* WORK TO COMPLETE *
The records below are to be written out again, exactly as they appear.
··· RECORDS PROVIDED
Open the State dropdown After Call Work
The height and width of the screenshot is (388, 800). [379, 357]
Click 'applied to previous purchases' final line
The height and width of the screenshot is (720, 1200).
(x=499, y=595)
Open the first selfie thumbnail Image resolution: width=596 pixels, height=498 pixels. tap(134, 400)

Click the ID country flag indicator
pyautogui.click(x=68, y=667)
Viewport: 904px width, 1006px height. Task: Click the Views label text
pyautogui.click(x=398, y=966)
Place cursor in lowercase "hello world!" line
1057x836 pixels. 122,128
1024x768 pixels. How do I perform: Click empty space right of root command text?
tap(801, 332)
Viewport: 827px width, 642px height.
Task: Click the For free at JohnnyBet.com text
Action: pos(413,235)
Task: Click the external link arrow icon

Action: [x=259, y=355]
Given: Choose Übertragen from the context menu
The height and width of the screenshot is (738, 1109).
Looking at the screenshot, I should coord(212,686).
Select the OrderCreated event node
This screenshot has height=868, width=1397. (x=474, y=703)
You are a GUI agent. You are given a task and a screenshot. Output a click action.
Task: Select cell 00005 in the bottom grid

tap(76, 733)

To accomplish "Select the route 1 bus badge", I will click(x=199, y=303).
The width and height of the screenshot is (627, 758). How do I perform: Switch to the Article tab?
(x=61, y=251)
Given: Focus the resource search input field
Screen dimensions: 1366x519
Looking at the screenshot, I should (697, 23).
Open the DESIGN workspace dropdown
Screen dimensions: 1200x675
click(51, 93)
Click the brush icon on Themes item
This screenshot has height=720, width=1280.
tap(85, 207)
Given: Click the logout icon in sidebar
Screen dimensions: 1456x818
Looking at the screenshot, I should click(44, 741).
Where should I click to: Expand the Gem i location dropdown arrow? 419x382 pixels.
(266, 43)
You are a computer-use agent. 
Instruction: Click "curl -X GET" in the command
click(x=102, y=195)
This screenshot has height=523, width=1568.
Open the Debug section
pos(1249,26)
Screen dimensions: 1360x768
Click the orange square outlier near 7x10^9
······
* PROBLEM SOLUTION *
Open the State dropdown After Call Work
The height and width of the screenshot is (388, 800). [379, 357]
Click 'applied to previous purchases' final line
The height and width of the screenshot is (720, 1200).
(x=499, y=595)
Open the first selfie thumbnail Image resolution: width=596 pixels, height=498 pixels. tap(134, 400)

Click the ID country flag indicator
pyautogui.click(x=68, y=667)
Viewport: 904px width, 1006px height. Task: Click the Views label text
pyautogui.click(x=398, y=966)
Place cursor in lowercase "hello world!" line
1057x836 pixels. 122,128
1024x768 pixels. How do I perform: Click empty space right of root command text?
tap(801, 332)
Viewport: 827px width, 642px height.
Task: Click the For free at JohnnyBet.com text
Action: pos(413,235)
Task: Click the external link arrow icon

Action: [x=259, y=355]
Given: Choose Übertragen from the context menu
The height and width of the screenshot is (738, 1109).
Looking at the screenshot, I should coord(212,686).
Select the OrderCreated event node
This screenshot has height=868, width=1397. (x=474, y=703)
You are a GUI agent. You are given a task and a screenshot. Output a click action.
Task: Select cell 00005 in the bottom grid

tap(76, 733)

To accomplish "Select the route 1 bus badge", I will click(x=199, y=303).
The width and height of the screenshot is (627, 758). How do I perform: Switch to the Article tab?
(x=61, y=251)
Given: Focus the resource search input field
Screen dimensions: 1366x519
Looking at the screenshot, I should (697, 23).
Open the DESIGN workspace dropdown
Screen dimensions: 1200x675
click(51, 93)
Click the brush icon on Themes item
This screenshot has height=720, width=1280.
tap(85, 207)
Given: Click the logout icon in sidebar
Screen dimensions: 1456x818
Looking at the screenshot, I should click(44, 741).
Where should I click to: Expand the Gem i location dropdown arrow? 419x382 pixels.
(266, 43)
You are a computer-use agent. 
Instruction: Click "curl -X GET" in the command
click(x=102, y=195)
This screenshot has height=523, width=1568.
Open the Debug section
pos(1249,26)
Screen dimensions: 1360x768
Click the orange square outlier near 7x10^9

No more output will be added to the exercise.